(Saved data entries)

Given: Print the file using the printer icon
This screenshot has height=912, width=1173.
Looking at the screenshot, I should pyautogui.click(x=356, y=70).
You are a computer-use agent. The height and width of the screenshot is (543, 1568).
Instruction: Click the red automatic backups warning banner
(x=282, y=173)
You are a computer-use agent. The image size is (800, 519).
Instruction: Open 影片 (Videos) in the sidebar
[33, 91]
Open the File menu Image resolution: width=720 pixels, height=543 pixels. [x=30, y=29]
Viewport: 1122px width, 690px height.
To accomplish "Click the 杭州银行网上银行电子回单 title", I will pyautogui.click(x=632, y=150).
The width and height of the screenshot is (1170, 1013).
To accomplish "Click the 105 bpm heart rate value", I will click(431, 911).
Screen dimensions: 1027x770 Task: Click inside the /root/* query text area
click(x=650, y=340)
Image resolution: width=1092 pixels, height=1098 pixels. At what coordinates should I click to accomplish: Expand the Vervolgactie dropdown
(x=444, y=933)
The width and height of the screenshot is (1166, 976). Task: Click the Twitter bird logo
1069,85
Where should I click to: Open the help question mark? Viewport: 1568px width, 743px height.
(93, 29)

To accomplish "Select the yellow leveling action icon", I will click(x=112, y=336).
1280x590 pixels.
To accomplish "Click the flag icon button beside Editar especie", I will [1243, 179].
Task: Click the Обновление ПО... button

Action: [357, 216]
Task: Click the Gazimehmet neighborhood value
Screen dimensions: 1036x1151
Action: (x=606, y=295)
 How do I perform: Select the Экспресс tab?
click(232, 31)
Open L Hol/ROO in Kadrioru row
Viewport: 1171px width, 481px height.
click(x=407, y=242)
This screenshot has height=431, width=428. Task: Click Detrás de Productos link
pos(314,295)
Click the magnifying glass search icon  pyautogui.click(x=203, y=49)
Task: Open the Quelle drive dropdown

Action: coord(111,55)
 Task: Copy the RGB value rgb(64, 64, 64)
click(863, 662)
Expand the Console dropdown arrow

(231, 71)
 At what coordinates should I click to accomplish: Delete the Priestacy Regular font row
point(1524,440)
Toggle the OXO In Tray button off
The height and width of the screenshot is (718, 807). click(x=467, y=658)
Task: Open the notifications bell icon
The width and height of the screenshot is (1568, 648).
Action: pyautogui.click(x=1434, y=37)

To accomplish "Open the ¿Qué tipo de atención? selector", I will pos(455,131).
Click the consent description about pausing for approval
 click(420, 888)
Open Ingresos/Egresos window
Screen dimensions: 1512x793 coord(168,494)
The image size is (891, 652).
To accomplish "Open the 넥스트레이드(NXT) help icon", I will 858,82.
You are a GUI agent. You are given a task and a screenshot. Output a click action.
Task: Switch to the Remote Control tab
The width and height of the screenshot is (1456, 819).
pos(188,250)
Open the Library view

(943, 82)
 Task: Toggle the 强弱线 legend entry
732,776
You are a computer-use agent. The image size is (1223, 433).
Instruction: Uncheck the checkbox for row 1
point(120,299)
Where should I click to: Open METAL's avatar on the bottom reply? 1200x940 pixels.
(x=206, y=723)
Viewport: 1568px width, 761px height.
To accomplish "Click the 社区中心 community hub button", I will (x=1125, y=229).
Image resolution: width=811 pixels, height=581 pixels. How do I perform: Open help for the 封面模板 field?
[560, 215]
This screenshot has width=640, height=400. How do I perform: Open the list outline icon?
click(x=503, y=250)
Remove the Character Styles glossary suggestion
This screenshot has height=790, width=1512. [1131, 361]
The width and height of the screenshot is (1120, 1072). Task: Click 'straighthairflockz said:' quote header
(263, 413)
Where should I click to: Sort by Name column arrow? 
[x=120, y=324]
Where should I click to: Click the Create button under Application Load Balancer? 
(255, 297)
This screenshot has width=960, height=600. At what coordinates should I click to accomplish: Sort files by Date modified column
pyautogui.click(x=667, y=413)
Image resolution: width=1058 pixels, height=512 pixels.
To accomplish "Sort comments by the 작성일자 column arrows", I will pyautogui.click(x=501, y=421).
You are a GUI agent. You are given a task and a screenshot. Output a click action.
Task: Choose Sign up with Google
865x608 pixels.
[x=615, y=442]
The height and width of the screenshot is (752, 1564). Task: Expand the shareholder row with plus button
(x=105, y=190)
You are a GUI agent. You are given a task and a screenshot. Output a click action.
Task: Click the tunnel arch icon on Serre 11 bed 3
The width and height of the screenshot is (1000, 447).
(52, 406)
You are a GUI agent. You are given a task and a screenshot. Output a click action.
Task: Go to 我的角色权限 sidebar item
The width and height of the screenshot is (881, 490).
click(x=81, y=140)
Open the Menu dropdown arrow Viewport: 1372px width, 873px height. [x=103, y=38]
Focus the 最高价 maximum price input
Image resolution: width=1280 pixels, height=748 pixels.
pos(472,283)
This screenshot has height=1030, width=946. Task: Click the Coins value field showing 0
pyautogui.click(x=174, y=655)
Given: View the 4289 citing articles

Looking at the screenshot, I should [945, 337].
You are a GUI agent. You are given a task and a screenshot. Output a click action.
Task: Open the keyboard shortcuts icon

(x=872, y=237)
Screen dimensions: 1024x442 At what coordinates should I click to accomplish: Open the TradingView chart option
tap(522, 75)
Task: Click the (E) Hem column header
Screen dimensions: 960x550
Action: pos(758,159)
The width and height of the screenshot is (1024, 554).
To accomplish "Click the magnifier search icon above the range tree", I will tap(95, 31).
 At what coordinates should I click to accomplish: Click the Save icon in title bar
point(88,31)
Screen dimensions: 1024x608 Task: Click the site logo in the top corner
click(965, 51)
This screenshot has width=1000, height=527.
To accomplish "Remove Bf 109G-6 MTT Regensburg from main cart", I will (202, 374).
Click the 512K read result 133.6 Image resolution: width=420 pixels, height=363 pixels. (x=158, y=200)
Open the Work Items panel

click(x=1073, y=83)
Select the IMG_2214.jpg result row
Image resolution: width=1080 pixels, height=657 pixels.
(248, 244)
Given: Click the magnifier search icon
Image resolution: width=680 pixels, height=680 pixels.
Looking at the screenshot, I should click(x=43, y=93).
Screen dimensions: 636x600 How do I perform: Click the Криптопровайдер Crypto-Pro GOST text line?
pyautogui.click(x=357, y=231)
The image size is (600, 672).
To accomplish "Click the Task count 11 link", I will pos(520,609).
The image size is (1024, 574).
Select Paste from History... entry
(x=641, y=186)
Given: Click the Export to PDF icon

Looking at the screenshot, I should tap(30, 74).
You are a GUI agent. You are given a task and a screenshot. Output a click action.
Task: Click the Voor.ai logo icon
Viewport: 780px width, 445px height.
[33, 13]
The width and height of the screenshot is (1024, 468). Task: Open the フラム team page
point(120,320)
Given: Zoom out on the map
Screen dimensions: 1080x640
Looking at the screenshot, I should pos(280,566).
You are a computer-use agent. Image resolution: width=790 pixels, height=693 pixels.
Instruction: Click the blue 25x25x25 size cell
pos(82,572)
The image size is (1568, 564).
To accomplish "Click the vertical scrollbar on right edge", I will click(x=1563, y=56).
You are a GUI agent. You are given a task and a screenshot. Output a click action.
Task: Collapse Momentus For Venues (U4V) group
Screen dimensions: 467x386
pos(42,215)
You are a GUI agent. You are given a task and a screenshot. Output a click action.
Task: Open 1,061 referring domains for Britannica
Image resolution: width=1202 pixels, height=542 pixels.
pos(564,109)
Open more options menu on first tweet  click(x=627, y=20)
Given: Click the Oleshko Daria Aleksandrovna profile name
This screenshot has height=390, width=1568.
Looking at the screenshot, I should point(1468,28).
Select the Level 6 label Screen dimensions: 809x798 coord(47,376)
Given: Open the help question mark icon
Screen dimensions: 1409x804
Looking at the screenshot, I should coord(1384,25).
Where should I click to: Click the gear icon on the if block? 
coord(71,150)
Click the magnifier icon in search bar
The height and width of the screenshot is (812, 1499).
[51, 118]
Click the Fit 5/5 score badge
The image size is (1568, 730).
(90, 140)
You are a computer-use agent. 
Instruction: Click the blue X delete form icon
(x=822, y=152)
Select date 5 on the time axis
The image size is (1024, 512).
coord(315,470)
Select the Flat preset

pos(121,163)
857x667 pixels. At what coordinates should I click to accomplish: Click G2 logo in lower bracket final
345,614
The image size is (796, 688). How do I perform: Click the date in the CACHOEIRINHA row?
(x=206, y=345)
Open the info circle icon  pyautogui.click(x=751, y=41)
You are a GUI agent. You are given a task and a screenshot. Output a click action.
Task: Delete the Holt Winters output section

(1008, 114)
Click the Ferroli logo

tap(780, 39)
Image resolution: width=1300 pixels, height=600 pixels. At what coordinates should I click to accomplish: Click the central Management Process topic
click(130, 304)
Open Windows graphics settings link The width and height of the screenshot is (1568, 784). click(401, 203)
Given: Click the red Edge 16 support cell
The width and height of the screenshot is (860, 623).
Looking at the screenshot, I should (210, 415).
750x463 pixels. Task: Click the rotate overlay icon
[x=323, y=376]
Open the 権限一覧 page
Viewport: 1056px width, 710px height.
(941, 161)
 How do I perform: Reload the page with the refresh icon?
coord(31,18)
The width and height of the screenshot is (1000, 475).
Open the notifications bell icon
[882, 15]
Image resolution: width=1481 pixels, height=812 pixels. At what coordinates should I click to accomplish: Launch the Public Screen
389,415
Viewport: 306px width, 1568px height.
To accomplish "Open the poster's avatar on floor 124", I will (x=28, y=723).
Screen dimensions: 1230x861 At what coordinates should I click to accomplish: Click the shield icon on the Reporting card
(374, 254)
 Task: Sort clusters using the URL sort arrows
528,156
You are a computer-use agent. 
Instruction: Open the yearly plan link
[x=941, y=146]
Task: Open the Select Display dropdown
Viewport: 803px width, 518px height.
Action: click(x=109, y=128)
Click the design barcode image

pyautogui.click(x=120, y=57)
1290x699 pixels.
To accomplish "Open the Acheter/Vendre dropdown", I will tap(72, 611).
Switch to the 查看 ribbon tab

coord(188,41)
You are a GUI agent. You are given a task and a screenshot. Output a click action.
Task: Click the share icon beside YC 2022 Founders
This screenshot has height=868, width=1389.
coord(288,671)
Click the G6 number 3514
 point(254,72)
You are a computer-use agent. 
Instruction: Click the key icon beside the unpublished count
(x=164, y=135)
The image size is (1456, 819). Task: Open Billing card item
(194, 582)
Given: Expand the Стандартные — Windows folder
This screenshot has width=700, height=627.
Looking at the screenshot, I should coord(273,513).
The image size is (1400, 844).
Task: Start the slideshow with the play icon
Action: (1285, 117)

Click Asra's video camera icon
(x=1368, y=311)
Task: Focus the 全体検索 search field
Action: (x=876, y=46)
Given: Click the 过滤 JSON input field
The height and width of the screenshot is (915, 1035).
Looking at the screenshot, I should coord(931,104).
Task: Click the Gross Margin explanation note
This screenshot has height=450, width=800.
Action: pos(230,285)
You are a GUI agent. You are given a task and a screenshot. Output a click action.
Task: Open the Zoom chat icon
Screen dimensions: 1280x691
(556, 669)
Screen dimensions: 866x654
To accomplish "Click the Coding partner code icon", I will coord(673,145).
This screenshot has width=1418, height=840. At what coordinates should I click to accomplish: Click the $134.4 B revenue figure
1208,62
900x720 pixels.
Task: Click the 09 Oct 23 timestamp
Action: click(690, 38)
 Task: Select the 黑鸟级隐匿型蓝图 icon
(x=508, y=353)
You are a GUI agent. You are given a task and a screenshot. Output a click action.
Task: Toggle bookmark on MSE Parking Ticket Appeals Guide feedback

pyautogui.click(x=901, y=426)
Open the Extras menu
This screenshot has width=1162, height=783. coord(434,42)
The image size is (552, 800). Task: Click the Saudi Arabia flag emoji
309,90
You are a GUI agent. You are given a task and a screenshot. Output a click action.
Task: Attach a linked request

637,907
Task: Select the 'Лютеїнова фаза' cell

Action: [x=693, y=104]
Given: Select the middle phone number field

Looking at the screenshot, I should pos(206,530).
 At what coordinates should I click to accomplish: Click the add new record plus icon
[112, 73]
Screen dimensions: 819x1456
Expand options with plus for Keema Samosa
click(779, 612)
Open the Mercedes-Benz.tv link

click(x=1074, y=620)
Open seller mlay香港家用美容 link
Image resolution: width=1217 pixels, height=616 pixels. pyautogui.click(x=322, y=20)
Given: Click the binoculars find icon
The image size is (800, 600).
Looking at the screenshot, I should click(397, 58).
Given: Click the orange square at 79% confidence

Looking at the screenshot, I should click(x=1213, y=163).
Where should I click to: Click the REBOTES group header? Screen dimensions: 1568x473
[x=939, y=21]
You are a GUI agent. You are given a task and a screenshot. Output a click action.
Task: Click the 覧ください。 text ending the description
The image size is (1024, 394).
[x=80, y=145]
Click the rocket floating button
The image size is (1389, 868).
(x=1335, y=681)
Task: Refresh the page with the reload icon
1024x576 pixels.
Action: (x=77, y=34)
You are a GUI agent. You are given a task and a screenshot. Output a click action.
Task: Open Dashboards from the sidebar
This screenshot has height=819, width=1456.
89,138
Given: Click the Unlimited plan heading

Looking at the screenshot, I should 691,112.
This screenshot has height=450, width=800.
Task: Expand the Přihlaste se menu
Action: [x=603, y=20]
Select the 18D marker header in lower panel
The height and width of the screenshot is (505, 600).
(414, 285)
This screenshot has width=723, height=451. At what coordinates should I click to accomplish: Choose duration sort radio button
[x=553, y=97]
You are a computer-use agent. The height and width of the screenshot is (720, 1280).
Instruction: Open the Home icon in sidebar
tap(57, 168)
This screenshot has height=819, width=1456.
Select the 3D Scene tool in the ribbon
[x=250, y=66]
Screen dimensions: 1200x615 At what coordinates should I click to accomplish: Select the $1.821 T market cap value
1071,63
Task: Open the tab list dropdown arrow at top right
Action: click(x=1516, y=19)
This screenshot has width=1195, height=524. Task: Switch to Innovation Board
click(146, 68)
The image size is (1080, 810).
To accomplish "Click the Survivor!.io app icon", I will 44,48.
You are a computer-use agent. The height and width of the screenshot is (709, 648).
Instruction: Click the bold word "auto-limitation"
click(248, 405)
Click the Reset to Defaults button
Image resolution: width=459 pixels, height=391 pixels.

(TASK DETAILS): Taking the entries above, write out exactly the lines starting with the line containing "The image size is (800, 600)." and going on through the line containing "Click the Reset to Defaults button", both included, and nothing else.

(TASK SOLUTION):
The image size is (800, 600).
Looking at the screenshot, I should click(397, 58).
Given: Click the orange square at 79% confidence

Looking at the screenshot, I should click(x=1213, y=163).
Where should I click to: Click the REBOTES group header? Screen dimensions: 1568x473
[x=939, y=21]
You are a GUI agent. You are given a task and a screenshot. Output a click action.
Task: Click the 覧ください。 text ending the description
The image size is (1024, 394).
[x=80, y=145]
Click the rocket floating button
The image size is (1389, 868).
(x=1335, y=681)
Task: Refresh the page with the reload icon
1024x576 pixels.
Action: (x=77, y=34)
You are a GUI agent. You are given a task and a screenshot. Output a click action.
Task: Open Dashboards from the sidebar
This screenshot has height=819, width=1456.
89,138
Given: Click the Unlimited plan heading

Looking at the screenshot, I should 691,112.
This screenshot has height=450, width=800.
Task: Expand the Přihlaste se menu
Action: [x=603, y=20]
Select the 18D marker header in lower panel
The height and width of the screenshot is (505, 600).
(414, 285)
This screenshot has width=723, height=451. At what coordinates should I click to accomplish: Choose duration sort radio button
[x=553, y=97]
You are a computer-use agent. The height and width of the screenshot is (720, 1280).
Instruction: Open the Home icon in sidebar
tap(57, 168)
This screenshot has height=819, width=1456.
Select the 3D Scene tool in the ribbon
[x=250, y=66]
Screen dimensions: 1200x615 At what coordinates should I click to accomplish: Select the $1.821 T market cap value
1071,63
Task: Open the tab list dropdown arrow at top right
Action: click(x=1516, y=19)
This screenshot has width=1195, height=524. Task: Switch to Innovation Board
click(146, 68)
The image size is (1080, 810).
To accomplish "Click the Survivor!.io app icon", I will 44,48.
You are a computer-use agent. The height and width of the screenshot is (709, 648).
Instruction: Click the bold word "auto-limitation"
click(248, 405)
Click the Reset to Defaults button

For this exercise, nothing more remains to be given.